DreamGen is divided into 4-steps:
- We first finetune video world models (image-to-video diffusion models) on a target robot to learn the dynamics of the given robot embodiment.
- We prompt the models with initial frames and language instructions, generating robot videos that not only include in-domain behaviors, but also novel behaviors in novel environments.
- We extract pseudo robot actions via a latent action model or an inverse dynamics model (IDM).
- We use these videos labeled with pseudo actions, named as neural trajectories, for downstream visuomotor policy learning
With DreamGen, we enable a humanoid robot to perform 22 new verbs in 10 new environments. In the next subsections, we show videos of the generated neural trajectory along with the visuomotor policy execution from training soley on the neural trajectories (50 per task) for learning (1) new verbs in the lab, (2) seen verbs in new scenes, and (3) new verbs in new scenes. Note that both the video world model and the IDM model was trained only on pick-and-place teleoperation data in a single environment.

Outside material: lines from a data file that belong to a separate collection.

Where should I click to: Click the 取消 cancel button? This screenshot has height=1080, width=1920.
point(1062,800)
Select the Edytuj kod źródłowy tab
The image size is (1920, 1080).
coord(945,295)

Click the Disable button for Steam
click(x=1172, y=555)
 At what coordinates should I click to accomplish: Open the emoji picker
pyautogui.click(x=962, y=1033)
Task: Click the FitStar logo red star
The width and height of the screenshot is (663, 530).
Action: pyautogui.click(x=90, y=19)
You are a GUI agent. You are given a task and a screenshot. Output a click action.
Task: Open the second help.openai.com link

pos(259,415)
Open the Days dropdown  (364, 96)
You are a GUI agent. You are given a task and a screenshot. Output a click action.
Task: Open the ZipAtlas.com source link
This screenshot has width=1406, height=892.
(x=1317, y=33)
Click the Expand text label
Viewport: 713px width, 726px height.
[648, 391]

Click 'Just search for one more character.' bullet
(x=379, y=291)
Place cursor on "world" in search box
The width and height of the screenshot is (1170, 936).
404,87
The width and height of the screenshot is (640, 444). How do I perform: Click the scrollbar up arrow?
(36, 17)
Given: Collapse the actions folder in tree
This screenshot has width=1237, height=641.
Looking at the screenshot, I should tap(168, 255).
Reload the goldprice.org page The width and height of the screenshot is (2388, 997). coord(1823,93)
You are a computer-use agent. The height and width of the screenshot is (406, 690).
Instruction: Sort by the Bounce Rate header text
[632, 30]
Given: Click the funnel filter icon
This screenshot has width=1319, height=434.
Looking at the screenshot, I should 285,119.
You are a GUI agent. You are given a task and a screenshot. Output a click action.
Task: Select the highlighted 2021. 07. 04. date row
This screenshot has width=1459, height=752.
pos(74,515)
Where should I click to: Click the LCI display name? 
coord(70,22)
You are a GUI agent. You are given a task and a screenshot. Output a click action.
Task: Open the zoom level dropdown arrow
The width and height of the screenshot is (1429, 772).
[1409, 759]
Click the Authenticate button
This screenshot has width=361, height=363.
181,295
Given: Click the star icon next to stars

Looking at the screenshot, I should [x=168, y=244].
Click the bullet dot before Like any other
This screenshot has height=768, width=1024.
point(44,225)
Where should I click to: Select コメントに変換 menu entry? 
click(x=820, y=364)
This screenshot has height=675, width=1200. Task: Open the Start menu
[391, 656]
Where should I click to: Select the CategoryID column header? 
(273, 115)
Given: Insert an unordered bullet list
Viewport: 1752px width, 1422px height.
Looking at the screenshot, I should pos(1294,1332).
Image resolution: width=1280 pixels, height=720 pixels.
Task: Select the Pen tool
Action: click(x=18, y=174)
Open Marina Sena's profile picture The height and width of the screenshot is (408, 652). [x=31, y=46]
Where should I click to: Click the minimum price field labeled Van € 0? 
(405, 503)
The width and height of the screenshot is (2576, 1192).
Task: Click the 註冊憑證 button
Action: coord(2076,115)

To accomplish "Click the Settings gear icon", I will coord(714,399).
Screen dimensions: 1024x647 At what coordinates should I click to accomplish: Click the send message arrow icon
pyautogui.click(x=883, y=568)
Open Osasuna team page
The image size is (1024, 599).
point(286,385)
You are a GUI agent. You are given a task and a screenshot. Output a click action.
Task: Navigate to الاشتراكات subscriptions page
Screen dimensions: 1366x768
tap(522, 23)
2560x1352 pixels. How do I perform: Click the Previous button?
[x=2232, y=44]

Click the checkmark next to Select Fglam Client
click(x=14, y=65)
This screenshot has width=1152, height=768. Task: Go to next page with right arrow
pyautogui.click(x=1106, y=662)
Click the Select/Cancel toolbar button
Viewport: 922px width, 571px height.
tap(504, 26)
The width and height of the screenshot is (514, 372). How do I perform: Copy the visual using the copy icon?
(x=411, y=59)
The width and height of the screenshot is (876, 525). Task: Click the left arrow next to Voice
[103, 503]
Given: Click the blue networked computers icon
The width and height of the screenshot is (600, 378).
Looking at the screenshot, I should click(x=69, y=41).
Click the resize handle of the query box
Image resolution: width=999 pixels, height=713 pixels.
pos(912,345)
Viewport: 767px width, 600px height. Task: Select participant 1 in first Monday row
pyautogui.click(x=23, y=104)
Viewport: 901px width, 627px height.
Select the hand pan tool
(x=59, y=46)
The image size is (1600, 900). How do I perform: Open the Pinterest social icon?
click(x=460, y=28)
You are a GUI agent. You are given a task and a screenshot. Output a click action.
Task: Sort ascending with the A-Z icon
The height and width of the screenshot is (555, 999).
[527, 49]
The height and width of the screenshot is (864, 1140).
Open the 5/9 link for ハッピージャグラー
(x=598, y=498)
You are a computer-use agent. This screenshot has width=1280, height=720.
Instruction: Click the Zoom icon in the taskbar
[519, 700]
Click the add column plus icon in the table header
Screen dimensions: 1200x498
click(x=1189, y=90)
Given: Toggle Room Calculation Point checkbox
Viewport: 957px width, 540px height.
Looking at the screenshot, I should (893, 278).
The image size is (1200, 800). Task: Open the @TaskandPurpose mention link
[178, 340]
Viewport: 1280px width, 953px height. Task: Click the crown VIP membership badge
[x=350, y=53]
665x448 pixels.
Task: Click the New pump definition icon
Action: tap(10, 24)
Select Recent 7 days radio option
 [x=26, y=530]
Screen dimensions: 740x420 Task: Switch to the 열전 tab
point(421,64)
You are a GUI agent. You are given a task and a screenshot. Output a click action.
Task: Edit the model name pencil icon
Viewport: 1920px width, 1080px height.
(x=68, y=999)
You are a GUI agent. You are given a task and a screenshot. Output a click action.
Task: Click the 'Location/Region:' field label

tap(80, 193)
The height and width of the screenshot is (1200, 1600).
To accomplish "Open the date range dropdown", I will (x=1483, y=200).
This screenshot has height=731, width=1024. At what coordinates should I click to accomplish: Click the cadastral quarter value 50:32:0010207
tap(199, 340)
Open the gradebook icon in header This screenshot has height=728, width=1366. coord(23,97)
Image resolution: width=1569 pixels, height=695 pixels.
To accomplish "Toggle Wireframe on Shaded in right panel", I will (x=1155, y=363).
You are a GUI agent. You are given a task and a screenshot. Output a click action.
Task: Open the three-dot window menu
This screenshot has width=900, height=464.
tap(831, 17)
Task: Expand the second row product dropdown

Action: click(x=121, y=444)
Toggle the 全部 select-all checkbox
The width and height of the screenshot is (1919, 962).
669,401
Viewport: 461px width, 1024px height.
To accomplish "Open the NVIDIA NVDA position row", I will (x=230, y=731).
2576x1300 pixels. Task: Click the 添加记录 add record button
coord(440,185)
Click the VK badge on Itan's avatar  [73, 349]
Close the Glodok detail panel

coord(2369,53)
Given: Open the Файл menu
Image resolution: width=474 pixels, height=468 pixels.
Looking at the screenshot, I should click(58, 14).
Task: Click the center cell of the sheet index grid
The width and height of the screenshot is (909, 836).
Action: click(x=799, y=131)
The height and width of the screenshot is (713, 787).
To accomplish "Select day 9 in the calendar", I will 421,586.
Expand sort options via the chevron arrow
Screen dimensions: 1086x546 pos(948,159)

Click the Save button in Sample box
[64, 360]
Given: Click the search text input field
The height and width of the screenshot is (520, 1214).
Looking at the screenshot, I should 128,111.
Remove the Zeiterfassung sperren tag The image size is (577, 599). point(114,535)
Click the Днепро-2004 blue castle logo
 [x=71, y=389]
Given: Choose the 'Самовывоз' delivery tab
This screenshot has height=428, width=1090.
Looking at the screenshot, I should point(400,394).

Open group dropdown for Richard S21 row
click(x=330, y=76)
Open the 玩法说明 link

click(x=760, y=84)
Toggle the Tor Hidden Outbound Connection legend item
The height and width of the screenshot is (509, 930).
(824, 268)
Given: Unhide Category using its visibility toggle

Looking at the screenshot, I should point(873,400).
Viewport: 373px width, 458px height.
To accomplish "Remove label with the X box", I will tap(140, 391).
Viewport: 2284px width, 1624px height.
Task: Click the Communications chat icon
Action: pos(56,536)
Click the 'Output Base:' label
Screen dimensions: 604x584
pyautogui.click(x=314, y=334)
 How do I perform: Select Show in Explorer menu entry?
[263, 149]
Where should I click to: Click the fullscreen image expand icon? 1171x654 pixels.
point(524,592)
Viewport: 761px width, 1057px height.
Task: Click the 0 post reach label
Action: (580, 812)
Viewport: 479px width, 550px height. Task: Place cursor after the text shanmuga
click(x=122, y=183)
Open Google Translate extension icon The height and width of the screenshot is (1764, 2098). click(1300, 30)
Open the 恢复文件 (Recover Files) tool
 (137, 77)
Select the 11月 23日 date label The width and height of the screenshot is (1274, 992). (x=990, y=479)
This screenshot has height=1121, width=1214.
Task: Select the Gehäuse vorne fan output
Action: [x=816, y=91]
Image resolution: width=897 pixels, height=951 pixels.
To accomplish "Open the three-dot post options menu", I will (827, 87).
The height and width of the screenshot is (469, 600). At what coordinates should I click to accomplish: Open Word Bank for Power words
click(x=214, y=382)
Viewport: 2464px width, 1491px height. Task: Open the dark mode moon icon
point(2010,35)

#1. Behavior Generalization:
Select a behavior to see the corresponding neural trajectory and real-robot execution videos:
Neural Trajectory
Real-Robot Execution
#2. Environment Generalization:
Select an environment task to see the corresponding neural trajectory and real-robot execution videos:
Neural Trajectory
Real-Robot Execution
#3. Behavior + Environment Generalization
Select a behavior and environment task to see the corresponding neural trajectory and real-robot execution videos:
Neural Trajectory
Real-Robot Execution
Performance Comparison
The chart below shows the performance comparison between GR00T N1 and GR00T N1 w/ DreamGen across different generalization conditions:
DreamGen for augmenting data for contact-rich tasks
While prior work shows that generating synthetic robot data is possible through simulation, they still face the sim2real issue and have a hard time generating training data for contact-rich tasks. We show that DreamGen enables augmenting data for contact-rich tasks such as manipulating deformable objects (folding), tool-use (hammering), etc., and goes straight from real2real, starting first the initial frame. The same pipeline can also be applied to any robotic systems, including a single-arm robot (Franka) as well as a $100 robot arm (SO-100), and with multiple camera views (e.g. wrist cams). Below are neural trajectories from DreamGen along with the downstream policy co-trained with real-world and neural trajectories.
Neural Trajectories
Real-Robot Execution
The graphs below shows the performance gain from DreamGen across different robotic platforms (GR1, Franka, SO-100) & visuomotor robot policies (DP, π0, GR00T N1), highlighting the flexibility of DreamGen.
Data Scaling
We analyze whether increasing the amount of neural trajectories would lead to better performance by measuring RoboCasa (sample neural trajectories and policy evals shown above) performance in simulation. We vary the total amount of neural trajectories, from 0 to 240k nerual trajectories, across different scenarios of ground-truth data (low, medium, high). We explore using both latent actions (LAPA) and IDM for getting pseudo actions. We observe that both IDM and LAPA actions lead in performance boost for all data regime. Also, we observe that there is a log-linear slope between the total number of neural trajectories and the downstream robot policy performance, establishing a promising new axis for scaling robot training data.
DreamGen Bench
Select a subset of the benchmark to see different model rollouts of the same instruction:

Pick the onion from the sink and place it on the plate located on the counter
We introduce DreamGen Bench, a world modeling benchmark that aims to quantify the capacity of existing video generative models to adapt to a specific robot embodiment. We measure two key metrics: instruction following (whether the generated video strictly adheres to given instructions) and physics following (evaluating the physical plausibility of the generated videos). We evaluate 4 video world models (Cosmos, WAN 2.1, Hunyuan, CogVideoX) on 4 different setups (Robocasa, GR1 Object, GR1 Behavior, GR1 Environment). We observe positive correlation between DreamGen Bench scores and downstream task scores.